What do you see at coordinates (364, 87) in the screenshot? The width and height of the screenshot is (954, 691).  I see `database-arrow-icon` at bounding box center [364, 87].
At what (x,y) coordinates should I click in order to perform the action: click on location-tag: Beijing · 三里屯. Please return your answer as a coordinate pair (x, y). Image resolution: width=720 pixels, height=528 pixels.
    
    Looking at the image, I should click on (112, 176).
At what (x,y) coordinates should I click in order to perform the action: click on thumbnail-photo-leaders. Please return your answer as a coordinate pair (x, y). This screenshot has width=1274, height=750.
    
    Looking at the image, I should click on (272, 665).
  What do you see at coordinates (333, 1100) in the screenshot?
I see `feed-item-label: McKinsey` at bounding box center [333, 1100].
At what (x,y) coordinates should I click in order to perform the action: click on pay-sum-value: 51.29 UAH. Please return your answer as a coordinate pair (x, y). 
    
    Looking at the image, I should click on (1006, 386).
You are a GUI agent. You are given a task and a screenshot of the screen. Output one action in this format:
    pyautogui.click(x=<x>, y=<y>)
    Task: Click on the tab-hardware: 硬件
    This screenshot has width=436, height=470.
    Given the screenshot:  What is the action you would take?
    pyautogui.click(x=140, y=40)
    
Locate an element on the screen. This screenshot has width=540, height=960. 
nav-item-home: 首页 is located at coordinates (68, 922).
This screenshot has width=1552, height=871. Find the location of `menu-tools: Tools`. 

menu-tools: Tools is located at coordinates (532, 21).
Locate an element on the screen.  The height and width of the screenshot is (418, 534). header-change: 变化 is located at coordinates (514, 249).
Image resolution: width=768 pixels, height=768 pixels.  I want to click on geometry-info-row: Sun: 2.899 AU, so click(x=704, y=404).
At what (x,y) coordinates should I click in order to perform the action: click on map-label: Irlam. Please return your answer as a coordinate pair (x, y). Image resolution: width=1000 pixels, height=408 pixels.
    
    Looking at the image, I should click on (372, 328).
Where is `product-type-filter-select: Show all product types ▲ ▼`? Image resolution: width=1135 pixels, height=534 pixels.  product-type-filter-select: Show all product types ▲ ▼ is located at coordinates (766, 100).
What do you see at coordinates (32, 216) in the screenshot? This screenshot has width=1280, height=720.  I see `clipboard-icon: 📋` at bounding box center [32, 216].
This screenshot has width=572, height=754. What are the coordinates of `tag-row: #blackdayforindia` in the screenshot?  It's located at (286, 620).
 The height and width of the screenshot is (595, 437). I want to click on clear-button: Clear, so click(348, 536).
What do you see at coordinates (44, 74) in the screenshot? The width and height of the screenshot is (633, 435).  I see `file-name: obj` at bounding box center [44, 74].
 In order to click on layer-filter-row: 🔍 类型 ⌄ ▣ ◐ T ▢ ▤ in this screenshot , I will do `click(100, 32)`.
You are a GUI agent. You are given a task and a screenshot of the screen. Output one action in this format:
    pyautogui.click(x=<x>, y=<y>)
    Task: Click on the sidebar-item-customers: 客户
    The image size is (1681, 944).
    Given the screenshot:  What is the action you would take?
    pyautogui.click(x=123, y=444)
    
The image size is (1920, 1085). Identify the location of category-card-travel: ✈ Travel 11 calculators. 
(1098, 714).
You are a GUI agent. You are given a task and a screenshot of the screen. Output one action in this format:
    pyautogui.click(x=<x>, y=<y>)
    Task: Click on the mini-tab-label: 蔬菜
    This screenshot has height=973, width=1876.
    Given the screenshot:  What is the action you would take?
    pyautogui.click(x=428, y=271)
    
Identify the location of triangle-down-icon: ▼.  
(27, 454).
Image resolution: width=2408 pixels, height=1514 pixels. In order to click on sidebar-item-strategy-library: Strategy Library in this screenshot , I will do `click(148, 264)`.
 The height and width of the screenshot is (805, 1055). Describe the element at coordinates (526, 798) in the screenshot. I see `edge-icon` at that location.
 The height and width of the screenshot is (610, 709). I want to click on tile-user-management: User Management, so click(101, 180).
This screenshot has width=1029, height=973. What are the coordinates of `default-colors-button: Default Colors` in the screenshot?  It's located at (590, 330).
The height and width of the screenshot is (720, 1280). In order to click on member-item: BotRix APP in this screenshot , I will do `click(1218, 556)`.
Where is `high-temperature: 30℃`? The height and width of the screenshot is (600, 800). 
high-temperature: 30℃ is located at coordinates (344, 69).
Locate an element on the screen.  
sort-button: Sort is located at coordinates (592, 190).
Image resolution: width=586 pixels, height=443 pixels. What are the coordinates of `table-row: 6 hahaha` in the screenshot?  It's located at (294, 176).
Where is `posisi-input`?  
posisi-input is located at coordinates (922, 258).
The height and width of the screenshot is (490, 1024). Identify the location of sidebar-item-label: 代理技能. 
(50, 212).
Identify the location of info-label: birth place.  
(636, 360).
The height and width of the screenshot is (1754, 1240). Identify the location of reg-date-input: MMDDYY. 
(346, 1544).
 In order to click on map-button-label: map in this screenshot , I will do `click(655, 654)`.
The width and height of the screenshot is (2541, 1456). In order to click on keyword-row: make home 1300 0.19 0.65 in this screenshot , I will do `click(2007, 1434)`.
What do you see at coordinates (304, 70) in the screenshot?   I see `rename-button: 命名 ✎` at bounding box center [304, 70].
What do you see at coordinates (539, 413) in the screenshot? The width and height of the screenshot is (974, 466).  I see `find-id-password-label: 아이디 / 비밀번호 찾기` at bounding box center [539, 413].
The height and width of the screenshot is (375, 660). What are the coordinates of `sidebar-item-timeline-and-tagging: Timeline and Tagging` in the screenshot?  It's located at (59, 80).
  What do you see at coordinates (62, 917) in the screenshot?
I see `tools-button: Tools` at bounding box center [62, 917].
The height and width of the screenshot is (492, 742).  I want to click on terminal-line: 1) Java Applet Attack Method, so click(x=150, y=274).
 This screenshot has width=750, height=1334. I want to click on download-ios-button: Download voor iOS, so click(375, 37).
------------
### GOAL OF THE EXERCISE
Reproduce the entries above from the line containing "The height and width of the screenshot is (720, 1280)." through the line containing "high-temperature: 30℃ is", word for word.

### REPLY
The height and width of the screenshot is (720, 1280). In order to click on member-item: BotRix APP in this screenshot , I will do `click(1218, 556)`.
Where is `high-temperature: 30℃`? The height and width of the screenshot is (600, 800). 
high-temperature: 30℃ is located at coordinates (344, 69).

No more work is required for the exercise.